Source data:
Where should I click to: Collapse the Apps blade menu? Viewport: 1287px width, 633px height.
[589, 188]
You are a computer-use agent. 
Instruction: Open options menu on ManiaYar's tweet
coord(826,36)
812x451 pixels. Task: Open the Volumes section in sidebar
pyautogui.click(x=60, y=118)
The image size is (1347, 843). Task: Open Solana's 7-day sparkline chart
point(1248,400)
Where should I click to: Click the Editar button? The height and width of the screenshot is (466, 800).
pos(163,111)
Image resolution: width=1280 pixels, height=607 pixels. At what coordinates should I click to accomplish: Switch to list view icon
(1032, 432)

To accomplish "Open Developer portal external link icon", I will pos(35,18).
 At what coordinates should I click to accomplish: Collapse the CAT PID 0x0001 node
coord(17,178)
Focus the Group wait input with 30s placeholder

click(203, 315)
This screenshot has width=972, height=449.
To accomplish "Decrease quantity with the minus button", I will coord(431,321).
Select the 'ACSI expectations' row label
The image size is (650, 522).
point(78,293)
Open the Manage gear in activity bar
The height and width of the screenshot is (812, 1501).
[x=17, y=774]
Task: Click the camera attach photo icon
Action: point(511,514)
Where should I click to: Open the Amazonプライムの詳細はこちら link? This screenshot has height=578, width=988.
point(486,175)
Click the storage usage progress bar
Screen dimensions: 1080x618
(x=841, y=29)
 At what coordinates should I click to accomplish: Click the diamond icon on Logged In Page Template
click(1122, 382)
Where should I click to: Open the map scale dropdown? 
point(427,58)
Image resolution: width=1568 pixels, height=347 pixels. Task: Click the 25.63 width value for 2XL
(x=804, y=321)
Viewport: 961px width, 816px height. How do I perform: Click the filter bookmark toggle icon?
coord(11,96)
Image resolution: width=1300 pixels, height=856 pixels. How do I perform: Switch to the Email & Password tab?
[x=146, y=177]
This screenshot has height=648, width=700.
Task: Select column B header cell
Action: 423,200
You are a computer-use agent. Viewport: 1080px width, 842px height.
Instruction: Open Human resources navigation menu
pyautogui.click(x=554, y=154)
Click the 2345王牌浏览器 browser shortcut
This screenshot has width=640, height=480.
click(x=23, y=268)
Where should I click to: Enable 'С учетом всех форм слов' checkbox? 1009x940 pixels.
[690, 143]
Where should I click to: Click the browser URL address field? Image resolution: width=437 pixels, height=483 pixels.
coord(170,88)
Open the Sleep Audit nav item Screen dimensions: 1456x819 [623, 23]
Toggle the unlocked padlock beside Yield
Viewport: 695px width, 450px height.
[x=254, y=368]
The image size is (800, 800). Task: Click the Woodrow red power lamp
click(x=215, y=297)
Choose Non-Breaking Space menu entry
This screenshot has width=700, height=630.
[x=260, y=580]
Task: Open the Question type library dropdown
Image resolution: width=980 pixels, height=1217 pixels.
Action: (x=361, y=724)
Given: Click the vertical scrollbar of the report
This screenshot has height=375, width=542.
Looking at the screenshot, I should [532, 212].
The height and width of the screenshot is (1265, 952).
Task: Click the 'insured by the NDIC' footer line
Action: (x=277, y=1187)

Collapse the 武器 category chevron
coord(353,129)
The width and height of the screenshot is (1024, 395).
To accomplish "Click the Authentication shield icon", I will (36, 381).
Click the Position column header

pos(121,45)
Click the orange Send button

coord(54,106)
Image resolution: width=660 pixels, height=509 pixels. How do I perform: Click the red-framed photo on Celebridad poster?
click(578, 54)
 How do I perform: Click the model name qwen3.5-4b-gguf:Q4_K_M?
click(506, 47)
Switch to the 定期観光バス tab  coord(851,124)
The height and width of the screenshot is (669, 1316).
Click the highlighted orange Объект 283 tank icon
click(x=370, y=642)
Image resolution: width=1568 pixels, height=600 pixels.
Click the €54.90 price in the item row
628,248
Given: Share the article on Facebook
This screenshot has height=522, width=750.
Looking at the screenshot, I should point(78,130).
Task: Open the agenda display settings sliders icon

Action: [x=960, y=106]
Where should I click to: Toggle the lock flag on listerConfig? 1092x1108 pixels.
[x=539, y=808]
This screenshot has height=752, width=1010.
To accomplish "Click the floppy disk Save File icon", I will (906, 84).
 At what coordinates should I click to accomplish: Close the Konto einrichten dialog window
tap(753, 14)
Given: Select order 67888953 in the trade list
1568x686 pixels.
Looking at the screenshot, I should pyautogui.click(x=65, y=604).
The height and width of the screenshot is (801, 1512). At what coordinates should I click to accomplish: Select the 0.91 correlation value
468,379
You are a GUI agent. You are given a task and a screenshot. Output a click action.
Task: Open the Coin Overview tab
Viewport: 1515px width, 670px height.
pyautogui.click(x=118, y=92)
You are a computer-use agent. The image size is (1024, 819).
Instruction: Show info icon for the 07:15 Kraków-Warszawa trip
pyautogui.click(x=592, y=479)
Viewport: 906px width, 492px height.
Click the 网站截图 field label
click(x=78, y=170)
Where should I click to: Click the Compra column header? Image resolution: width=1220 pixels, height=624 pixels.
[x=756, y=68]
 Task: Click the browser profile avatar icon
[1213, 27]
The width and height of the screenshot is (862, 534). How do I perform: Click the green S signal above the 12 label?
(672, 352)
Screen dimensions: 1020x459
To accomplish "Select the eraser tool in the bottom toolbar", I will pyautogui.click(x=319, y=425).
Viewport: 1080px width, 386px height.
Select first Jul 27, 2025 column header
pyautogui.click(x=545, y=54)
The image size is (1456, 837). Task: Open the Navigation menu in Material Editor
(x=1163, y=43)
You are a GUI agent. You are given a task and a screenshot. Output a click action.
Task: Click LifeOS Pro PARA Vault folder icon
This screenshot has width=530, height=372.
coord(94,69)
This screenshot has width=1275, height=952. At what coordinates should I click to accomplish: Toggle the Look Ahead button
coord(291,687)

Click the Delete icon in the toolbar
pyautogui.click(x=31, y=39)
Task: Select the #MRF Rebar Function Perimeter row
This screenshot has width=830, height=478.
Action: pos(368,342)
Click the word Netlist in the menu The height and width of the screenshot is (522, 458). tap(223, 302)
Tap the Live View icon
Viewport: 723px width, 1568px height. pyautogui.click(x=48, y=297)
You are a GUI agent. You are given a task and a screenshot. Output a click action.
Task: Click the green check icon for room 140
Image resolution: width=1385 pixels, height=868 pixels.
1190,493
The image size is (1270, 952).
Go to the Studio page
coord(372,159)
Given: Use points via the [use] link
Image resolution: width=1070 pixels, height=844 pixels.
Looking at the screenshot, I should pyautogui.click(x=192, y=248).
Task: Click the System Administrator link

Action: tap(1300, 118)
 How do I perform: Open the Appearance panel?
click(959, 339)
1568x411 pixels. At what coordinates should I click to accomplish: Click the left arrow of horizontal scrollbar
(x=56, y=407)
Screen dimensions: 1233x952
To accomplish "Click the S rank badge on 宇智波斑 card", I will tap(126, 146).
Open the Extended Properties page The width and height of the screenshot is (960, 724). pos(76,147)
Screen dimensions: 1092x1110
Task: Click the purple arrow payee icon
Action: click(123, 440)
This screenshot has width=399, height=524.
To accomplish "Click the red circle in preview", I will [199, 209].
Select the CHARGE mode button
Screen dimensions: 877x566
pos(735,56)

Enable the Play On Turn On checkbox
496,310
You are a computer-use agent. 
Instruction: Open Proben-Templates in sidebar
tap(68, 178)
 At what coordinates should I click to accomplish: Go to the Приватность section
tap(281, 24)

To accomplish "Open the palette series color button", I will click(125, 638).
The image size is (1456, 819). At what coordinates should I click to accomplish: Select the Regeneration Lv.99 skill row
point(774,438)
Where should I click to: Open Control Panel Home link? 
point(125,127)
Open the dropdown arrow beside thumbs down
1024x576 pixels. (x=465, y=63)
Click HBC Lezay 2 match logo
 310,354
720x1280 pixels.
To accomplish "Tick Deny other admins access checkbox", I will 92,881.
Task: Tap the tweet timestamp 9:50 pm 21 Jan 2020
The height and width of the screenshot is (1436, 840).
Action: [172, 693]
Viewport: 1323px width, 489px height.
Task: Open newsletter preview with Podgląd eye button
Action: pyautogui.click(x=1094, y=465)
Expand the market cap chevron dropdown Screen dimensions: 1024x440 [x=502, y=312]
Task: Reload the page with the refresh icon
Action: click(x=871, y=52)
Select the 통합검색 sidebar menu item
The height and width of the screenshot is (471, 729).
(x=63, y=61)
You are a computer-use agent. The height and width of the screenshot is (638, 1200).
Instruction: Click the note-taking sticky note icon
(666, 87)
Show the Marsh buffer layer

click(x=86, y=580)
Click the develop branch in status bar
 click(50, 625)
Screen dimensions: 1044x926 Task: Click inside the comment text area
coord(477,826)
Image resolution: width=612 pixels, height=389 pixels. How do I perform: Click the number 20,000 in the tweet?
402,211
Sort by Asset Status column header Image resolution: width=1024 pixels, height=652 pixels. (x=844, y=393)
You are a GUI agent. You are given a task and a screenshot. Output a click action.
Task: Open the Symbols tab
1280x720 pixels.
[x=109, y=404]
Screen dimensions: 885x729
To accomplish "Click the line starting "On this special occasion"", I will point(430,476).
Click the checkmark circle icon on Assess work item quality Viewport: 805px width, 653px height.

Work instructions: Given the records above, return exactly the lines starting at the line containing "This screenshot has height=522, width=750." and ending at the line containing "Viewport: 1080px width, 386px height.", including both.

Result for this exercise:
This screenshot has height=522, width=750.
Looking at the screenshot, I should point(78,130).
Task: Open the agenda display settings sliders icon

Action: [x=960, y=106]
Where should I click to: Toggle the lock flag on listerConfig? 1092x1108 pixels.
[x=539, y=808]
This screenshot has height=752, width=1010.
To accomplish "Click the floppy disk Save File icon", I will (906, 84).
 At what coordinates should I click to accomplish: Close the Konto einrichten dialog window
tap(753, 14)
Given: Select order 67888953 in the trade list
1568x686 pixels.
Looking at the screenshot, I should pyautogui.click(x=65, y=604).
The height and width of the screenshot is (801, 1512). At what coordinates should I click to accomplish: Select the 0.91 correlation value
468,379
You are a GUI agent. You are given a task and a screenshot. Output a click action.
Task: Open the Coin Overview tab
Viewport: 1515px width, 670px height.
pyautogui.click(x=118, y=92)
You are a computer-use agent. The image size is (1024, 819).
Instruction: Show info icon for the 07:15 Kraków-Warszawa trip
pyautogui.click(x=592, y=479)
Viewport: 906px width, 492px height.
Click the 网站截图 field label
click(x=78, y=170)
Where should I click to: Click the Compra column header? Image resolution: width=1220 pixels, height=624 pixels.
[x=756, y=68]
 Task: Click the browser profile avatar icon
[1213, 27]
The width and height of the screenshot is (862, 534). How do I perform: Click the green S signal above the 12 label?
(672, 352)
Screen dimensions: 1020x459
To accomplish "Select the eraser tool in the bottom toolbar", I will pyautogui.click(x=319, y=425).
Viewport: 1080px width, 386px height.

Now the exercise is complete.